Well, the product name could be the foreign key. Or it could not be. If you
have 2 different products with the same name (or 1 person with 2 different
names) then you have some complexity. Doesn't matter what kind of database
you're using.

------
tzs
I was playing around with the idea of redoing our customer database at work.
Our customer database contains for each customer their email address, name,
when their service expires, how many licenses they have, and things like that.
Essentially a bunch of named scalar values.

It also contains their transaction history--essentially an event log. Some of
the transactions have auxiliary information such as specific line items on an
order.

A person subscribing to our service can use it on multiple computers (up to a
number determined by exactly what they purchased). So there is a list of the
computers they are using it on, with some information about that use.

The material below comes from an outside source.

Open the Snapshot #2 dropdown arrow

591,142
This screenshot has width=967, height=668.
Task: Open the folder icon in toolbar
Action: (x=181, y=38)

The state of a customer could be represented nicely by a nested data
structure, like a Perl hash or a JSON document, and so some kind of document
oriented storage seems like it could work well. Most changes to a customer's
data consist of adding new transactions, and occasionally updating the
expiration date.

We have a customer service interface that our support people use to view and
change a customer's data. Getting all the data by fetching a single JSON
document would be much simpler than the multiple queries that are now done to
grab the data from the MySQL database it is in, spread across many normalized
tables.

In general, with one notable exception, almost everything that deals with a
customer is dealing with one customer at a time. For instance, a support
person is dealing with the customer they have on the phone. The order
processor is dealing the customer's account for the order that it is currently
processing.

It's not even clear we need a database at all for this. Why not just a file
per account, with the file containing a serialized Perl hash or JSON document
or something similar, with a simple classic Unix file locking mechanism used
to prevent corruption? This is easy to scale, for both reads and writes.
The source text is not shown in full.